[Records from a data source]
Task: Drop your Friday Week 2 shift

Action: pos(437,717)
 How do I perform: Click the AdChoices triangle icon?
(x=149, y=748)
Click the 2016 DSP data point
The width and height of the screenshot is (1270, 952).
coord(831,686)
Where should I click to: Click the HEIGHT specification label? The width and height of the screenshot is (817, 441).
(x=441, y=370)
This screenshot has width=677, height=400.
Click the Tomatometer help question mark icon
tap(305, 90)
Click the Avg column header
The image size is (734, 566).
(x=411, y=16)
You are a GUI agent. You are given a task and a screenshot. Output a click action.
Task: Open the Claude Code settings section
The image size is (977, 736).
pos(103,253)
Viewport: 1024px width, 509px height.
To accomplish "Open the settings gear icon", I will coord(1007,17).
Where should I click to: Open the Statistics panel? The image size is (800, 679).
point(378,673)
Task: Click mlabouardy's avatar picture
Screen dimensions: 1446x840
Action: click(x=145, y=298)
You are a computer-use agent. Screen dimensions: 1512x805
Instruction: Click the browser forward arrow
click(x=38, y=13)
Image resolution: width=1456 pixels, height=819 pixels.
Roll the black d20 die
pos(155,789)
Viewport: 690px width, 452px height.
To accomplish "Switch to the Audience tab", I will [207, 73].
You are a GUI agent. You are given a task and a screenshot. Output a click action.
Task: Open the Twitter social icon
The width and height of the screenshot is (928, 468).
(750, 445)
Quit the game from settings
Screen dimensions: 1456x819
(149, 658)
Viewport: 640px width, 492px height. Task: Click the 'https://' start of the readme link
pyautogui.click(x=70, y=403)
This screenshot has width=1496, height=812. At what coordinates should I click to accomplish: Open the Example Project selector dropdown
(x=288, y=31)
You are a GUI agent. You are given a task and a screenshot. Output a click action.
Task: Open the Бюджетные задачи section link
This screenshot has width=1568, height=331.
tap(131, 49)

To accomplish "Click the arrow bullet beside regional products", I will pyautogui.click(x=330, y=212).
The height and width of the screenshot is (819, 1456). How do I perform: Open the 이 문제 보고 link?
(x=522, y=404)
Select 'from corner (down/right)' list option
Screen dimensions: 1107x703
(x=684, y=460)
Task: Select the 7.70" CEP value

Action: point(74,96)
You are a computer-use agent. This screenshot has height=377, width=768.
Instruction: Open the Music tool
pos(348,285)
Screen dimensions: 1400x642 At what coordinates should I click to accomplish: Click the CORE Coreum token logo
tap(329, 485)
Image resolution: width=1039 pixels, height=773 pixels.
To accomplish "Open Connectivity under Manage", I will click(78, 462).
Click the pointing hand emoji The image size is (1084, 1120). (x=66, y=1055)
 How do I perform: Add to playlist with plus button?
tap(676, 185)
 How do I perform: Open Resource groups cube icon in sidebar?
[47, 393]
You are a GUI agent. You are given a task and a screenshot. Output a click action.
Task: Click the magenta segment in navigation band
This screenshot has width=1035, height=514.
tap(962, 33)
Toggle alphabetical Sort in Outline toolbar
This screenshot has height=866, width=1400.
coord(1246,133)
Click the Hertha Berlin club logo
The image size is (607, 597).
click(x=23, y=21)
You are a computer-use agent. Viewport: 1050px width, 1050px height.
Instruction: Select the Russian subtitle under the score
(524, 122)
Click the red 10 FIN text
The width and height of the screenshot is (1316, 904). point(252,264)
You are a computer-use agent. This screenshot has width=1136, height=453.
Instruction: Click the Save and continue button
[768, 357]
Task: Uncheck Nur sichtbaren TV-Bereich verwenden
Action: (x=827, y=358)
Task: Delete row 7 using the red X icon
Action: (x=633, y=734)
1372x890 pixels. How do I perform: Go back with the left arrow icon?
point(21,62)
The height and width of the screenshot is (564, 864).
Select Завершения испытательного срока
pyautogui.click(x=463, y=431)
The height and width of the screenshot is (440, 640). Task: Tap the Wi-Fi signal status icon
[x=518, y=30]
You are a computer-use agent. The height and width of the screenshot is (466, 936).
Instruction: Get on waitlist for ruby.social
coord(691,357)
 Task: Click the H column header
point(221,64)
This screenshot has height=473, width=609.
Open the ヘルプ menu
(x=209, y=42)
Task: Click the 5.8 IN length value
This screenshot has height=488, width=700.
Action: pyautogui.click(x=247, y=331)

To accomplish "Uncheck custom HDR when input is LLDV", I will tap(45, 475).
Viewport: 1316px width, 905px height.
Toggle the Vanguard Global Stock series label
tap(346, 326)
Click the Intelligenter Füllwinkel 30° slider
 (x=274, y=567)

**GIVEN INSTRUCTION:**
Can you update everything from the start of the records down to the line containing "(x=288, y=31)", changing "screenshot" to "image" and leaving all else as it is?

**RIGHT ANSWER:**
Task: Drop your Friday Week 2 shift

Action: pos(437,717)
 How do I perform: Click the AdChoices triangle icon?
(x=149, y=748)
Click the 2016 DSP data point
The width and height of the image is (1270, 952).
coord(831,686)
Where should I click to: Click the HEIGHT specification label? The width and height of the image is (817, 441).
(x=441, y=370)
This image has width=677, height=400.
Click the Tomatometer help question mark icon
tap(305, 90)
Click the Avg column header
The image size is (734, 566).
(x=411, y=16)
You are a GUI agent. You are given a task and a image. Output a click action.
Task: Open the Claude Code settings section
The image size is (977, 736).
pos(103,253)
Viewport: 1024px width, 509px height.
To accomplish "Open the settings gear icon", I will coord(1007,17).
Where should I click to: Open the Statistics panel? The image size is (800, 679).
point(378,673)
Task: Click mlabouardy's avatar picture
Screen dimensions: 1446x840
Action: click(x=145, y=298)
You are a computer-use agent. Screen dimensions: 1512x805
Instruction: Click the browser forward arrow
click(x=38, y=13)
Image resolution: width=1456 pixels, height=819 pixels.
Roll the black d20 die
pos(155,789)
Viewport: 690px width, 452px height.
To accomplish "Switch to the Audience tab", I will [207, 73].
You are a GUI agent. You are given a task and a image. Output a click action.
Task: Open the Twitter social icon
The width and height of the image is (928, 468).
(750, 445)
Quit the game from settings
Screen dimensions: 1456x819
(149, 658)
Viewport: 640px width, 492px height. Task: Click the 'https://' start of the readme link
pyautogui.click(x=70, y=403)
This image has width=1496, height=812. At what coordinates should I click to accomplish: Open the Example Project selector dropdown
(x=288, y=31)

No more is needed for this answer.